Joan enterra-o secretamente no Cemitério General de Santiago, numa campa cuja placa deixa sem nome, para que as tropas fascistas não pudessem fazê-lo desaparecer, como aconteceu com muitos homens e mulheres que resistiram. Hoje, o antigo Estádio Chile chama-se Estádio Víctor Jara. A sua própria – e tão linda – canção, El Alma Llena de Banderas, é um hino que nos recorda a sua força, para que continuemos o seu legado de luta. O que eles não sabiam é que, ao assassinar Víctor Jara, este logo se havia de converter numa combativa semente que continua a inspirar gerações de comunistas: “Ahí, enterrado cara al sol/ La nueva tierra cubre tu semilla/ La raíz profunda se hundirá/ Y nacerá la flor del nuevo día”. E, de facto, a alma enche-se-nos de bandeiras, bem vermelhas e destemidas, avançando contra o medo.

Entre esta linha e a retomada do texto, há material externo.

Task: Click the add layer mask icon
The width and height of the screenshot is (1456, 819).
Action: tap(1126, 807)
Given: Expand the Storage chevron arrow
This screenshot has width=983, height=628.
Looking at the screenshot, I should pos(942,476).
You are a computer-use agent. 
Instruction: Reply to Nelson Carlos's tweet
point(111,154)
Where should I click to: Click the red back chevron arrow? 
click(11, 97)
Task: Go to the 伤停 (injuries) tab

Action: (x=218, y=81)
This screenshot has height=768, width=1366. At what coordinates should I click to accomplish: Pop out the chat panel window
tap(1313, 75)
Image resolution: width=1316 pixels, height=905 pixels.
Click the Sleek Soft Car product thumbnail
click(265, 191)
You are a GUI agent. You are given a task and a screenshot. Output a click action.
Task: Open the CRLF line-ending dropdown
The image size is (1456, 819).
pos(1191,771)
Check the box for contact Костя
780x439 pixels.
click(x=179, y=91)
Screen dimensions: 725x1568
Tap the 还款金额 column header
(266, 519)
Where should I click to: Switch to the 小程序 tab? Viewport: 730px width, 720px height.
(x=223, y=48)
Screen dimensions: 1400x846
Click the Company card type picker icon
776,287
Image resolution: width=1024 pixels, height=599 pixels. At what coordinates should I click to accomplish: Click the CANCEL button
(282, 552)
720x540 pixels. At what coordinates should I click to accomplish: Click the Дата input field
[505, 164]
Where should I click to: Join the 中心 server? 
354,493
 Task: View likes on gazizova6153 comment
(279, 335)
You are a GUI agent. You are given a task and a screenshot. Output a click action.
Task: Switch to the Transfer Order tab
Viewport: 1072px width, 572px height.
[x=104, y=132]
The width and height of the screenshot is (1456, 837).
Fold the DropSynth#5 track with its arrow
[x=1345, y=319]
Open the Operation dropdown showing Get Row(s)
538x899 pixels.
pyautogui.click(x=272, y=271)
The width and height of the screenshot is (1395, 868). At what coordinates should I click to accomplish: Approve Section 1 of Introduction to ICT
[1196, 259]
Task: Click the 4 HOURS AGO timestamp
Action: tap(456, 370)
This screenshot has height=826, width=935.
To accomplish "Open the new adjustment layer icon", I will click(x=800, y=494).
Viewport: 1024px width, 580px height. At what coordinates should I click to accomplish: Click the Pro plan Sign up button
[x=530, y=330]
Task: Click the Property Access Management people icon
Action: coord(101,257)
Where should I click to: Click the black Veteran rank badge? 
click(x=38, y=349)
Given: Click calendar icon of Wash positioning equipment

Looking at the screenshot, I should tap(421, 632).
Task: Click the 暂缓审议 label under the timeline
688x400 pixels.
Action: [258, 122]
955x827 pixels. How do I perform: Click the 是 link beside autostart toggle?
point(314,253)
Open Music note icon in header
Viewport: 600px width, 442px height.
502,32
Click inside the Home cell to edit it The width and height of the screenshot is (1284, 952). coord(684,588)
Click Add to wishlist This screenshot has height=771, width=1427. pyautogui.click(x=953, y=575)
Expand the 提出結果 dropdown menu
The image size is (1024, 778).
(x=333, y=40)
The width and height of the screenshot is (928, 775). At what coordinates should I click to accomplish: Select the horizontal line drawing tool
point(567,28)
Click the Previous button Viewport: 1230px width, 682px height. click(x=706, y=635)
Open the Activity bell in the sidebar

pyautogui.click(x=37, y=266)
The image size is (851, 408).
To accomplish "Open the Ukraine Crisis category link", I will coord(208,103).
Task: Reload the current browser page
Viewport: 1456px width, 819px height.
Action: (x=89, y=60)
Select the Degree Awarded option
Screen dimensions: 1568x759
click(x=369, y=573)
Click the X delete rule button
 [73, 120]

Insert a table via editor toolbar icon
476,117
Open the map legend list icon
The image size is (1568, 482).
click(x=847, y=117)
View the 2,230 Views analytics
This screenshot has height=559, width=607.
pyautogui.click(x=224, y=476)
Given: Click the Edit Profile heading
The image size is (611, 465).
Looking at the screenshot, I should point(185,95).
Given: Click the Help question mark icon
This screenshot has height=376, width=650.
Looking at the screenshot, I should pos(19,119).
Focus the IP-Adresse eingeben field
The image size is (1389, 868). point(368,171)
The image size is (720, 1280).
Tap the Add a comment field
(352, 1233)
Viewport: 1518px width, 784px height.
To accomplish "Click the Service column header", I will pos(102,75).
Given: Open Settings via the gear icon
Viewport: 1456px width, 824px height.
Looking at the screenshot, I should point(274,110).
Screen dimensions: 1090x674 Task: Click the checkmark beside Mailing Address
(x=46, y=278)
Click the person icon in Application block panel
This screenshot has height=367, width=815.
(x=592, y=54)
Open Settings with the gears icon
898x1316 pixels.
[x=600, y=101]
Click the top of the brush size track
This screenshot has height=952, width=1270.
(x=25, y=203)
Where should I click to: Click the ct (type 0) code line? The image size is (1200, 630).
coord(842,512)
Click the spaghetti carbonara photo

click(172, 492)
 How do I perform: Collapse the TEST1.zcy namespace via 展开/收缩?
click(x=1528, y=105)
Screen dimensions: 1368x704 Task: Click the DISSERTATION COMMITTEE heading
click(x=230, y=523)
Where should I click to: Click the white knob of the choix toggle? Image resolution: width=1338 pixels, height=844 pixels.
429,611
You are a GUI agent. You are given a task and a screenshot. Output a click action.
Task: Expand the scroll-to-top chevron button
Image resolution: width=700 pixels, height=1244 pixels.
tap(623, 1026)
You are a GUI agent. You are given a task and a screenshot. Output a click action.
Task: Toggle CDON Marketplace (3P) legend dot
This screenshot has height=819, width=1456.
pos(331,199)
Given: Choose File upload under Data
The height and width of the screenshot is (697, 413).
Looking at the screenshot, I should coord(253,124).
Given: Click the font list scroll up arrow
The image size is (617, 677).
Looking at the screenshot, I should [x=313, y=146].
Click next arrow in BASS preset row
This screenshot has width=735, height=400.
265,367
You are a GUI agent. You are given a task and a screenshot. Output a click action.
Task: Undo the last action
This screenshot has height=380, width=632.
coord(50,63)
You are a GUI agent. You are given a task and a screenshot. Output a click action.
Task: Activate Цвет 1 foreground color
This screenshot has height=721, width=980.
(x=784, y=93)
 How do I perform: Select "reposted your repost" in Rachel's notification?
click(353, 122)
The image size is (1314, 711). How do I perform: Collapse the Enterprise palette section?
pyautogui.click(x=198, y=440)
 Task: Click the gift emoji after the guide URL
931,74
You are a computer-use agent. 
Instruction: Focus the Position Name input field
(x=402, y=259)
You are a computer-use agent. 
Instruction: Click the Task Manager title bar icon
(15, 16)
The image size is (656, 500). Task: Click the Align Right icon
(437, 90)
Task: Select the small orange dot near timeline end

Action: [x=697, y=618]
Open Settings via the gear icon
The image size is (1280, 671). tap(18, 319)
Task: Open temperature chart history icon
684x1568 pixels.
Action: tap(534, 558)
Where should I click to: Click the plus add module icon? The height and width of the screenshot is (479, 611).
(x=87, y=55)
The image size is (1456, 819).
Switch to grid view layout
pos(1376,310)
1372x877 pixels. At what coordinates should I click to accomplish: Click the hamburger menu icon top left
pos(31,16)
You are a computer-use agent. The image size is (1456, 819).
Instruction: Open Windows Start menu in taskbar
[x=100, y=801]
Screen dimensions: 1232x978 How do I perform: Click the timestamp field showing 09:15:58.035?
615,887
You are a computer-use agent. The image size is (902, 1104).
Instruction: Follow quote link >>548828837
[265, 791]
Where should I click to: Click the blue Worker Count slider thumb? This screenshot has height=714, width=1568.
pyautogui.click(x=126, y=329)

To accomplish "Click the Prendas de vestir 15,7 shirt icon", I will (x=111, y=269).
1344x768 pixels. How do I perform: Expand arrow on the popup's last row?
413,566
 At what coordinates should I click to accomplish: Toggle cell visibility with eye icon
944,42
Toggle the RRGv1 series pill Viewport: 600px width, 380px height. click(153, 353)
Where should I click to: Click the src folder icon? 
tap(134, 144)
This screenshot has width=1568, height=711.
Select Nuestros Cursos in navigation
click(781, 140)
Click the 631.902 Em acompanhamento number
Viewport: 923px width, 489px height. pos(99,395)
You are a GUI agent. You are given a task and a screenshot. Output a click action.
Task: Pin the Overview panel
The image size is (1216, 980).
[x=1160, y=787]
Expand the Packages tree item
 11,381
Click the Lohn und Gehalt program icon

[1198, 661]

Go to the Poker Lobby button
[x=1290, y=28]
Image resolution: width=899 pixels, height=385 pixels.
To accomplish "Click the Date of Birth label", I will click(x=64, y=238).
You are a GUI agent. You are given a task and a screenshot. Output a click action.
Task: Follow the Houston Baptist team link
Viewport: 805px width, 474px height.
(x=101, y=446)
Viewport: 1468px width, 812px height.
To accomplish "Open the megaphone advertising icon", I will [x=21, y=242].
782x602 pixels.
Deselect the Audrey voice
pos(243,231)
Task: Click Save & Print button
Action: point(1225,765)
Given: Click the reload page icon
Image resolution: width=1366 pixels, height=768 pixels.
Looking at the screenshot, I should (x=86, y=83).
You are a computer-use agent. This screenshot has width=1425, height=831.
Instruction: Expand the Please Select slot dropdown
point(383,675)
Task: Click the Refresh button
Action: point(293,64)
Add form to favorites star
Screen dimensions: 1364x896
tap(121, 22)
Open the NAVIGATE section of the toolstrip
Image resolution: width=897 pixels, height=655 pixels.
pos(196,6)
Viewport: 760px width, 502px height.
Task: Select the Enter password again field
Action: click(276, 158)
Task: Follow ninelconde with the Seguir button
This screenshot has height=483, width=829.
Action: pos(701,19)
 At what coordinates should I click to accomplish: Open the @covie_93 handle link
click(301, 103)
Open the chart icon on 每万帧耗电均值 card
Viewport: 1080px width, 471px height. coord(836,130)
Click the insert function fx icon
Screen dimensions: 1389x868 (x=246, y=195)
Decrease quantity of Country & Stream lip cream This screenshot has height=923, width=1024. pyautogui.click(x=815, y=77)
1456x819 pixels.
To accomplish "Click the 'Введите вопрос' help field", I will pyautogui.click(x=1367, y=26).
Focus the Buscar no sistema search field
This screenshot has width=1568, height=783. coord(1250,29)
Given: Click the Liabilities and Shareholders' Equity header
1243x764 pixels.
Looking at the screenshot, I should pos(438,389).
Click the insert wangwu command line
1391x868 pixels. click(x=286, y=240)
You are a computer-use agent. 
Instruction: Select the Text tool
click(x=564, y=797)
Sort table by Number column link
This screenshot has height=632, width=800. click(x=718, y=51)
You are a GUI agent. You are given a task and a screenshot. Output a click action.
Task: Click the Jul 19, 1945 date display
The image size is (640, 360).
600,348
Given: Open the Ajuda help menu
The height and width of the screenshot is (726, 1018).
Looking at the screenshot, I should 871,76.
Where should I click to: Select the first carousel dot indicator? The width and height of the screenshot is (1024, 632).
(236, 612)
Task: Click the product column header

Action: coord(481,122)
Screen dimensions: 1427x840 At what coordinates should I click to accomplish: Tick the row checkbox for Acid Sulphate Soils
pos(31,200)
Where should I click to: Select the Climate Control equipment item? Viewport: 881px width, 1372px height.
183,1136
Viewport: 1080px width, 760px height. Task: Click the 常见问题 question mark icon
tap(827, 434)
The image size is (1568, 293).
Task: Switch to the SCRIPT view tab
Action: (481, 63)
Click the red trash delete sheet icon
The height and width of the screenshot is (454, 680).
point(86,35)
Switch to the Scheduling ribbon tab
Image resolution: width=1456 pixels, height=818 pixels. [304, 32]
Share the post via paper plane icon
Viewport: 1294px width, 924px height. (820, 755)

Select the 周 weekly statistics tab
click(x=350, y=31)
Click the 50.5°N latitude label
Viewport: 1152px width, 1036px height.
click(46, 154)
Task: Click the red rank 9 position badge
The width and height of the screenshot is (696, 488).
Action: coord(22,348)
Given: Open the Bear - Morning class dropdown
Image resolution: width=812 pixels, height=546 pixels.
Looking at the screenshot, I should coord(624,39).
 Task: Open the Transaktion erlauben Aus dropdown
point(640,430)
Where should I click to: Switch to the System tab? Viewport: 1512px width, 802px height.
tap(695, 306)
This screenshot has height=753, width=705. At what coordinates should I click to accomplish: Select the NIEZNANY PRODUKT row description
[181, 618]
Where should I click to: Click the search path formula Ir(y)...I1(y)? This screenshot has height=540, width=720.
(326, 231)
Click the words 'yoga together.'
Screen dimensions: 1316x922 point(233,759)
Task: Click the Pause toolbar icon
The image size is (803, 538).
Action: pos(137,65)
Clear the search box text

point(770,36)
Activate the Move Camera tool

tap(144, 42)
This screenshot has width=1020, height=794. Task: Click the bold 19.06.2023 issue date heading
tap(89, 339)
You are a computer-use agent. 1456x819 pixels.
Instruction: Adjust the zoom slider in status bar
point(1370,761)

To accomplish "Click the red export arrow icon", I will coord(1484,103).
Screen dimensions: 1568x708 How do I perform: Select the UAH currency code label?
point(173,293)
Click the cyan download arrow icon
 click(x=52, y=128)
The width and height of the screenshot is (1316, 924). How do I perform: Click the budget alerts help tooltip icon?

29 de Agosto de 2023. Espalha-se a boa nova. O Supremo Tribunal do Chile condena os militares responsáveis pelo sequestro e homicídio de Víctor Jara e Littré Quiroga a 25 anos de prisão efectiva. Foram rejeitados os argumentos da defesa contra a sentença proferida pelo Tribunal do Recurso, em Novembro de 2021. Tantas décadas após os hediondos crimes, esta notícia mantém-nos à tona, revigorados: a justiça tarda, mas a verdade está do nosso lado.

Edwin Dimter Binchi, Raúl Jofré González, Nelson Haase Mazei, Ernesto Bethke Wulf, Juan Jara Quintana já não escapam. Hernán Chacón Soto suicidou-se após tomar conhecimento da decisão do Supremo.

11 de Setembro de 2023. Volvidos exactamente 50 anos – data redonda – do golpe militar no Chile, a CNN Portugal, vassala do imperialismo, celebra, sem pudor. Chama ao golpe militar fascista uma revolução. Chama à repressão e à tortura, levadas a cabo por Pinochet, democracia. Sugere que o 11 de Setembro de 1973 restaurara a democracia nesse país latino-americano. A CNN Portugal, em directo e a cores, grita vivas aos 17 anos de ditadura fascista, branqueia o terror e reescreve, sub-repticiamente, a história, esperando que ninguém dê por isso. “Uma data que acaba, então, por ser também ela festiva, porque visa a reparação e a reconciliação em nome da democracia”. Palavras do pivot, enquanto o enviado especial a Santiago anui com a cabeça, por sinal, oca. Poderia ser ignorância, se deturpar a realidade, em nome dos interesses mais perversos, não fosse o passatempo preferido do grande capital, aproveitando-se da vulnerabilidade dos espectadores. A ofensiva reinventa-se, finge, mascara-se de progresso, todavia, também nós nos renovamos todos os dias, mantendo acesa a chama de Allende, de Jara, e dos tantos que tiveram de tombar, para que pudéssemos hoje ser vanguarda, nesse longínquo lado do Atlântico, e neste.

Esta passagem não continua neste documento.